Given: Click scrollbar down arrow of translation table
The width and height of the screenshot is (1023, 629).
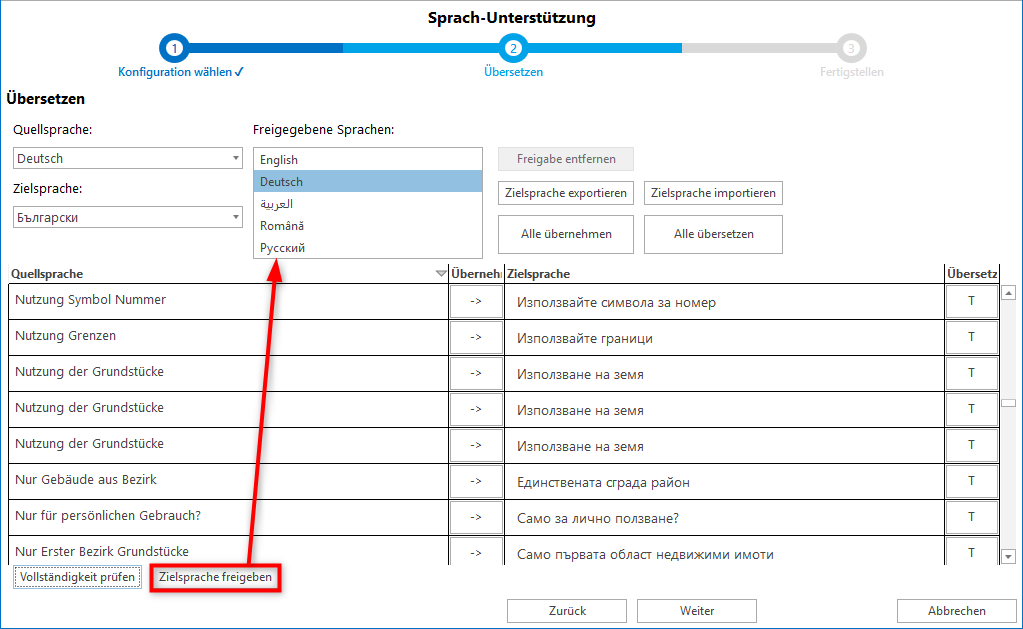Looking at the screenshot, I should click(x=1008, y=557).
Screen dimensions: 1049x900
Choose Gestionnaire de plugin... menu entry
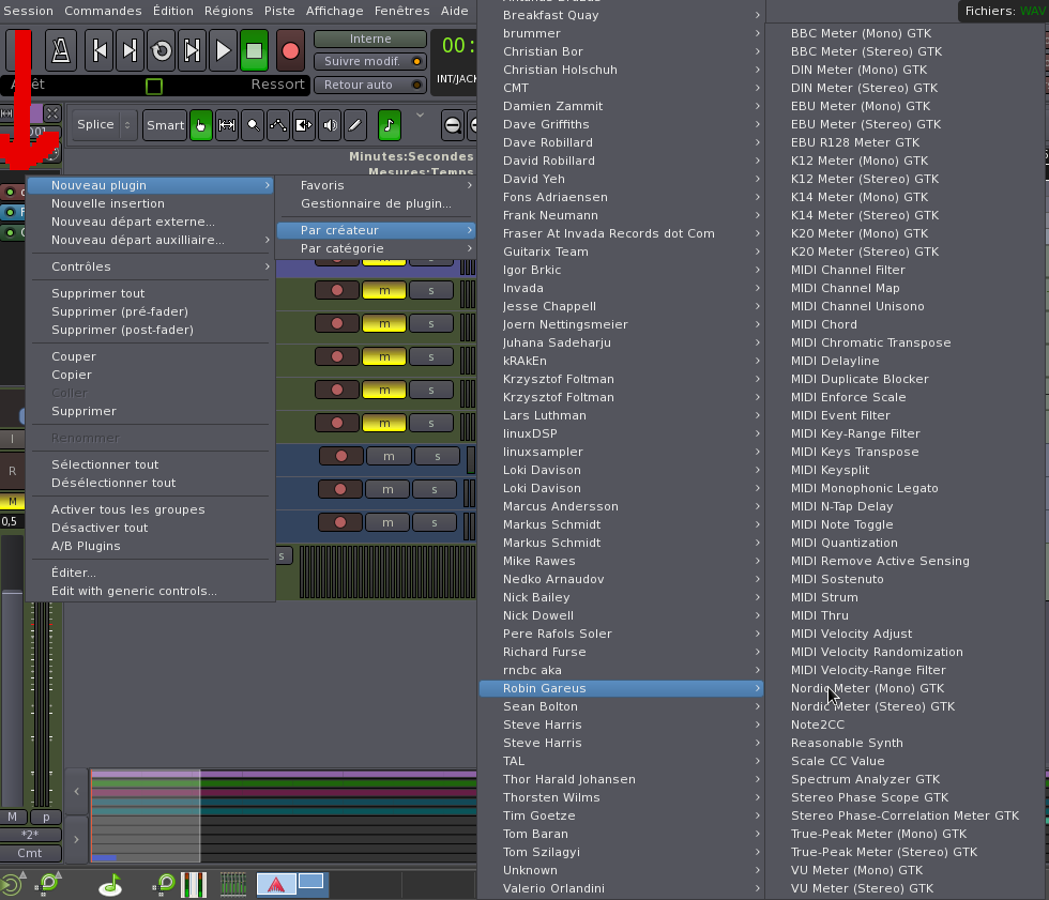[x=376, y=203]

==

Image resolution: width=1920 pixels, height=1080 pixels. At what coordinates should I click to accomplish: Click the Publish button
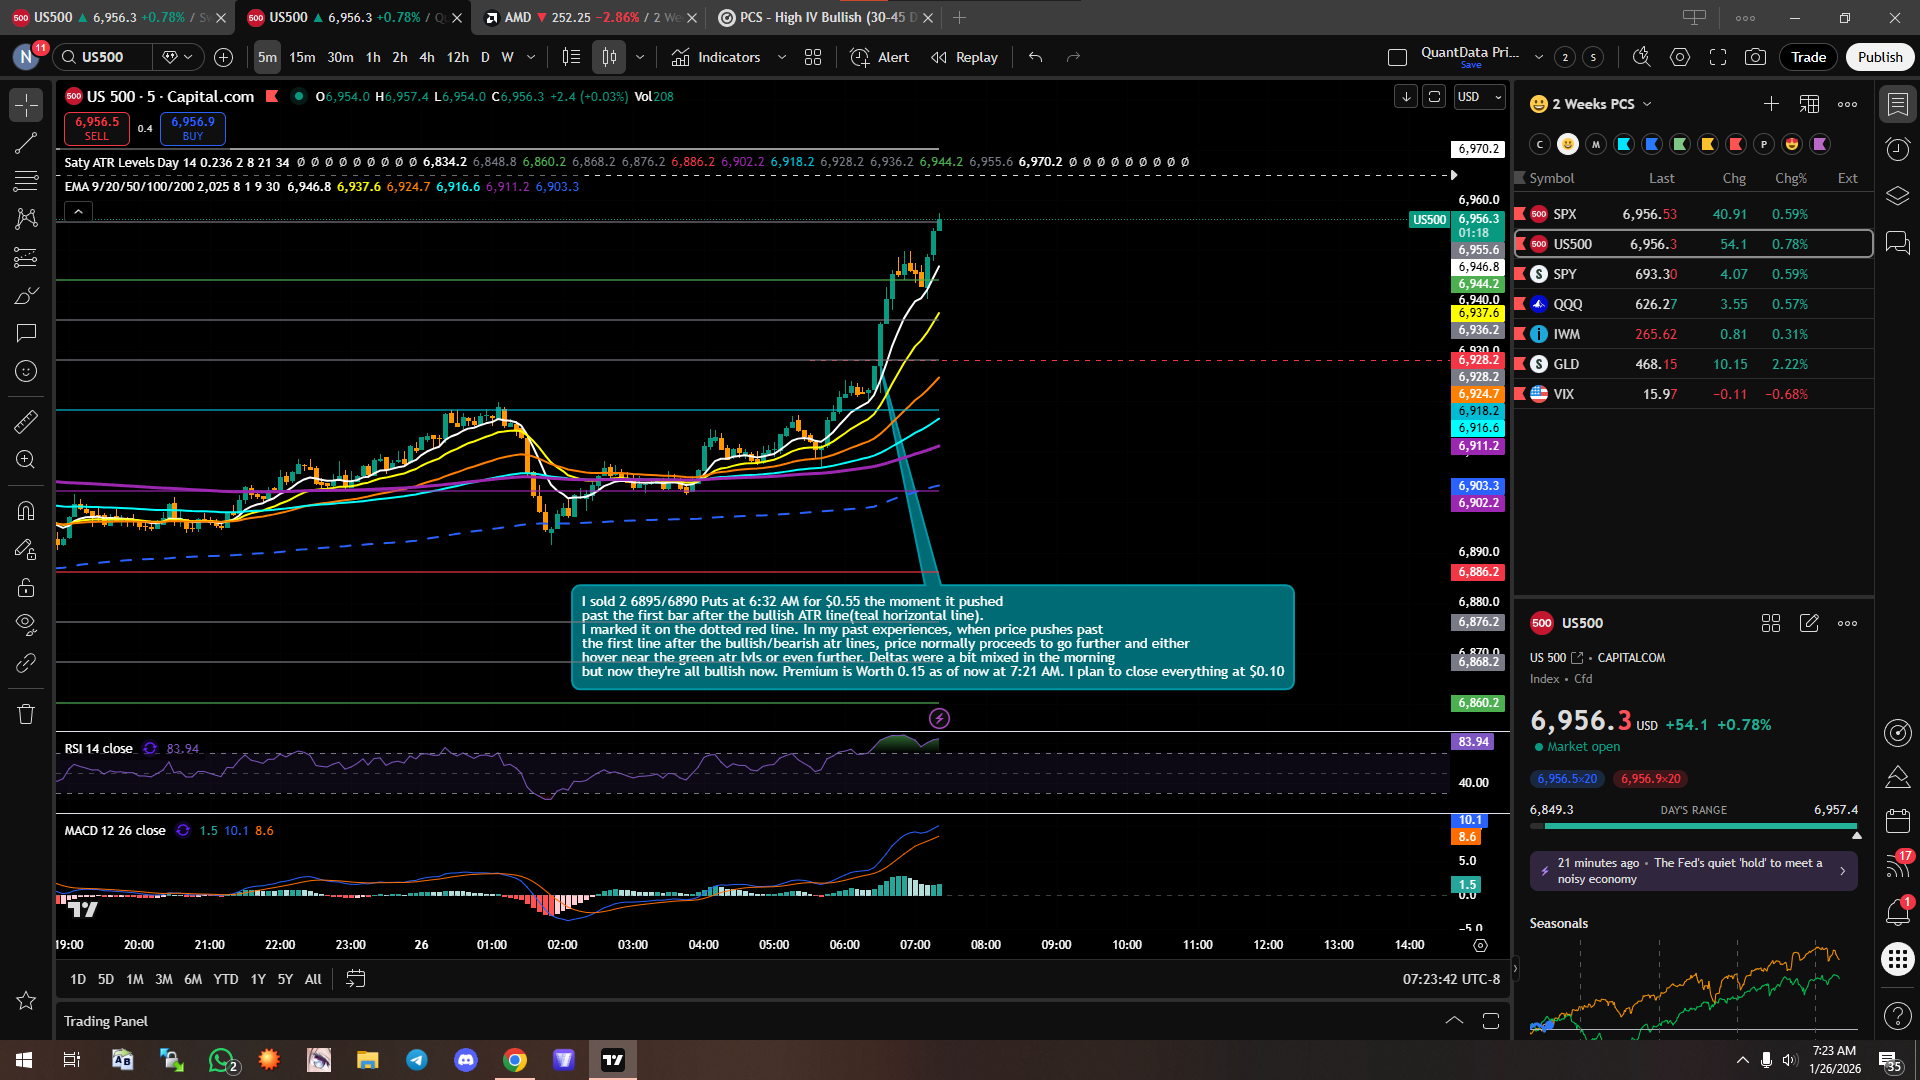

==

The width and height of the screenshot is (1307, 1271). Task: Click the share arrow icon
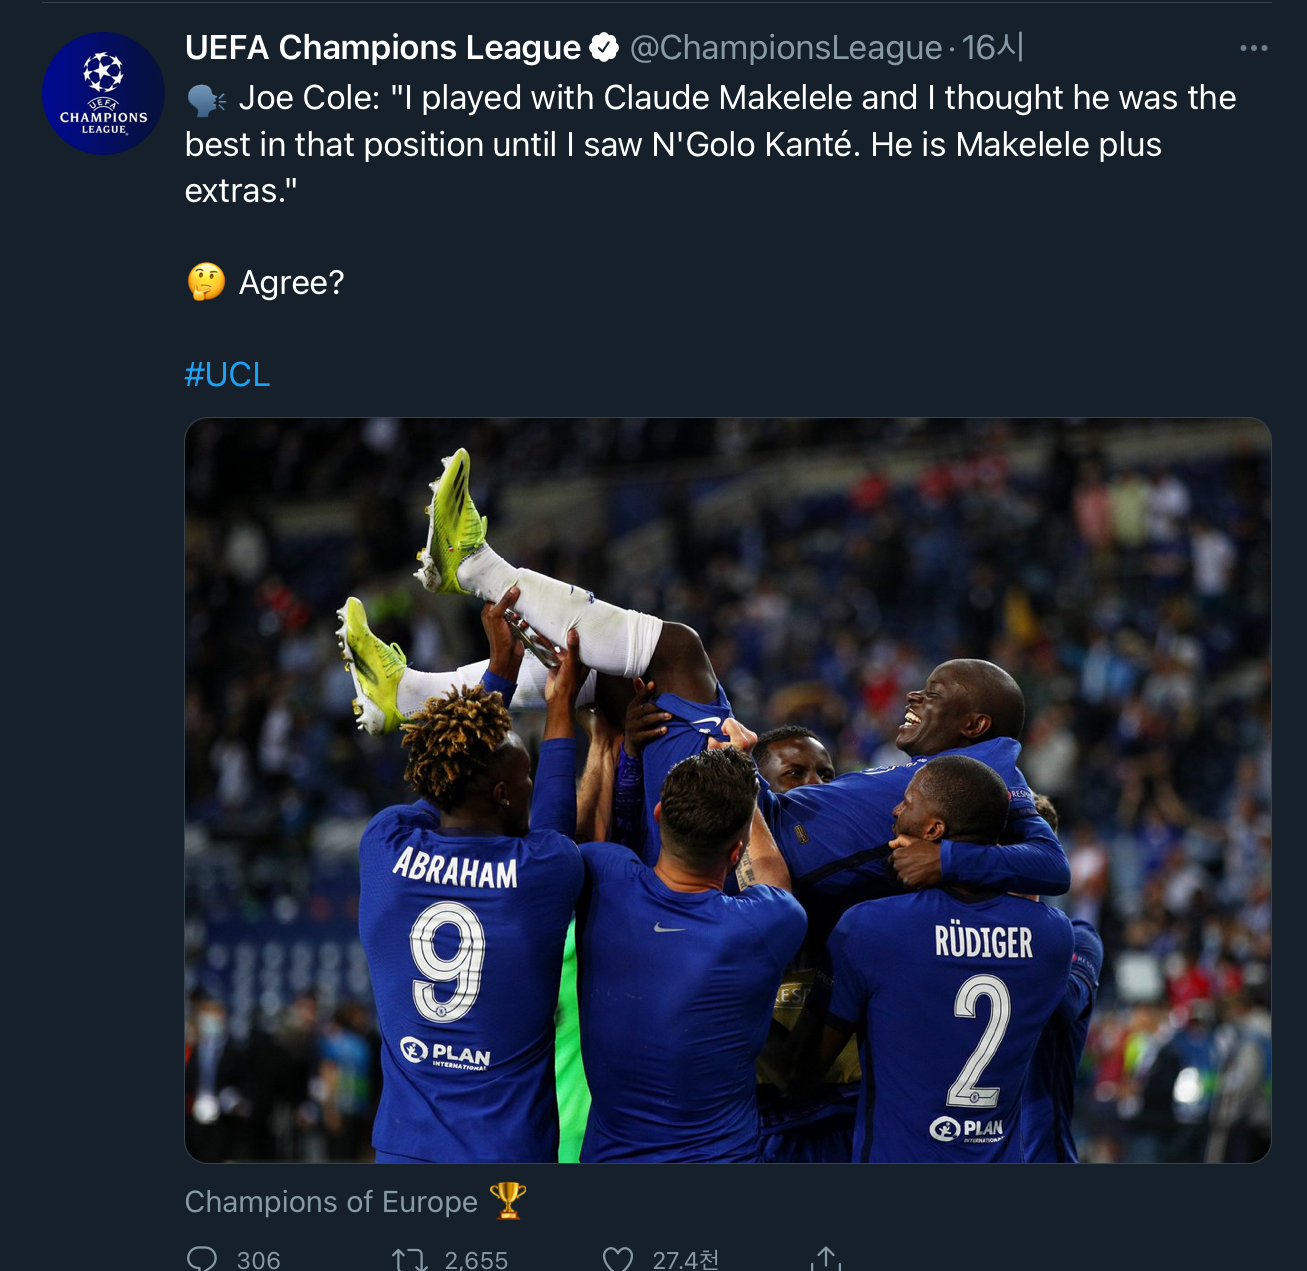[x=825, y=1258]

EXERCISE OBJECTIVE:
Recast the data from the line containing "Given: Click scrollbar" through the line containing "[x=376, y=203]", both included, as a JSON list of strings with one string per line. Skip blank lines and leave out the pictures.

THE OUTPUT:
[
  "Given: Click scrollbar down arrow of translation table",
  "The width and height of the screenshot is (1023, 629).",
  "Looking at the screenshot, I should click(x=1008, y=557).",
  "Screen dimensions: 1049x900",
  "Choose Gestionnaire de plugin... menu entry",
  "[x=376, y=203]"
]